» **Exercise requirements**: Pick out every line of the data below that contains the string "text", and copy each of those lines.

--- begin ---

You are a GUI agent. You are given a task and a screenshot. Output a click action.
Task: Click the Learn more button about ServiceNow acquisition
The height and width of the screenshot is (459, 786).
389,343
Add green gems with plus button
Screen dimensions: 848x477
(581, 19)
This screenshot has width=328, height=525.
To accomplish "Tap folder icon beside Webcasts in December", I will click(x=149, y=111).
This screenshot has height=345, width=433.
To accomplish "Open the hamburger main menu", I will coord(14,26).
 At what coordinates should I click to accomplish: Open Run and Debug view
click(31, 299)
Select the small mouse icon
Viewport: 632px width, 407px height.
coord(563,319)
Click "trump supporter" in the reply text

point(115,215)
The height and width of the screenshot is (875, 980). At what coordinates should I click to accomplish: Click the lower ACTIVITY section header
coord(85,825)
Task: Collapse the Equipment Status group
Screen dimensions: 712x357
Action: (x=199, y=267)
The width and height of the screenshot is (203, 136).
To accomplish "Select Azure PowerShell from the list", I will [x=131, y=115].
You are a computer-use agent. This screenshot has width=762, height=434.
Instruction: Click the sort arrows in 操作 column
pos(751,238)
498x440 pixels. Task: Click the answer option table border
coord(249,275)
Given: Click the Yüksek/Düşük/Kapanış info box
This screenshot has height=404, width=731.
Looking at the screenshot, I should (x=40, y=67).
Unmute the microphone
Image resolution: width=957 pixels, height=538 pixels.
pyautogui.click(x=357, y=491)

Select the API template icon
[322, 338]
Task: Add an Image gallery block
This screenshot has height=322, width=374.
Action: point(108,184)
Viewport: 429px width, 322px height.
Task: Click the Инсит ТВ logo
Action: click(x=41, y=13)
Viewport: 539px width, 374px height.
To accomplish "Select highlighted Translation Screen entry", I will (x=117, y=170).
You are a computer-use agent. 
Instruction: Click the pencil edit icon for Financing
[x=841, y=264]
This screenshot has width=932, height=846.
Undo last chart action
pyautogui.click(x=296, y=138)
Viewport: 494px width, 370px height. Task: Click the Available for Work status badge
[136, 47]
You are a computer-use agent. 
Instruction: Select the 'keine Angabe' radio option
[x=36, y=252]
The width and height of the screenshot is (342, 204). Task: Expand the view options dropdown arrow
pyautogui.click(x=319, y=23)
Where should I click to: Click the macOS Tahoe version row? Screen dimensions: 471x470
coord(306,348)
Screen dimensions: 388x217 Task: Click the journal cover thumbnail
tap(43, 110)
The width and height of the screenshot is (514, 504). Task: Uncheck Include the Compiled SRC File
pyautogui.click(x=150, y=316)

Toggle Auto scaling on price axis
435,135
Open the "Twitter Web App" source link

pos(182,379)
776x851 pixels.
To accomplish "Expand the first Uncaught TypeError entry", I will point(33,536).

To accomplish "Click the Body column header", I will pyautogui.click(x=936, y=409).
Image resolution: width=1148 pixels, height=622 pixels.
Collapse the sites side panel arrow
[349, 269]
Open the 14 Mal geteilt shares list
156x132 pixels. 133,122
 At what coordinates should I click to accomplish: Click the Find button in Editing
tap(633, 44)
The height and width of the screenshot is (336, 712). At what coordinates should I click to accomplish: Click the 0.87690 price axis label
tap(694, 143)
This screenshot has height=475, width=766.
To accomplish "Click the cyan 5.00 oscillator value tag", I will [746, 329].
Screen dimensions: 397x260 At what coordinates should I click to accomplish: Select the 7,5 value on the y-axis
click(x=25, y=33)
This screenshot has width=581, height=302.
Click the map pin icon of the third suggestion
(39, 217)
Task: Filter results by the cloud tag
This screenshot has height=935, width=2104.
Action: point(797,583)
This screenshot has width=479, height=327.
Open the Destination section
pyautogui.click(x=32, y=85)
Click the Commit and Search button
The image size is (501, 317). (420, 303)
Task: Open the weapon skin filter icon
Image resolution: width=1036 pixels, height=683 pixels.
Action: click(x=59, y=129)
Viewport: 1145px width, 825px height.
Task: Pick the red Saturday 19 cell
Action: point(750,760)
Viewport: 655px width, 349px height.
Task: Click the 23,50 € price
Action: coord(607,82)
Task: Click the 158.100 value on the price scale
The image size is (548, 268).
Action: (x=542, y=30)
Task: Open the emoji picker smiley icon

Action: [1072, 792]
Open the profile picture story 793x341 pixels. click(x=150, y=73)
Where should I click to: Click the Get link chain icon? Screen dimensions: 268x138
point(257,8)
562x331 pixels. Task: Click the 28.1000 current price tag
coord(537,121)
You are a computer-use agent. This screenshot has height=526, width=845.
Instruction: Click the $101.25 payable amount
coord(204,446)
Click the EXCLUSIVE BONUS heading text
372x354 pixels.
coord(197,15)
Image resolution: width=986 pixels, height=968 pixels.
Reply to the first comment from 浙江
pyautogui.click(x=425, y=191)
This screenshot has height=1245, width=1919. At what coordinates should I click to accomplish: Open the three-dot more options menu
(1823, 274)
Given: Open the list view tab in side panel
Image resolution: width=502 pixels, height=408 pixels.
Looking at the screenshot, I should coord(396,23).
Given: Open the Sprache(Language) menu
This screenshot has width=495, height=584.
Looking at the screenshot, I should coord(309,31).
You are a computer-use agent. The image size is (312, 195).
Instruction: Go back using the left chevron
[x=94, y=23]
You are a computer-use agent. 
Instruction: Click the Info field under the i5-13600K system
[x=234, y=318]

--- end ---

» **Reply to the task**:
Click "trump supporter" in the reply text
Click the EXCLUSIVE BONUS heading text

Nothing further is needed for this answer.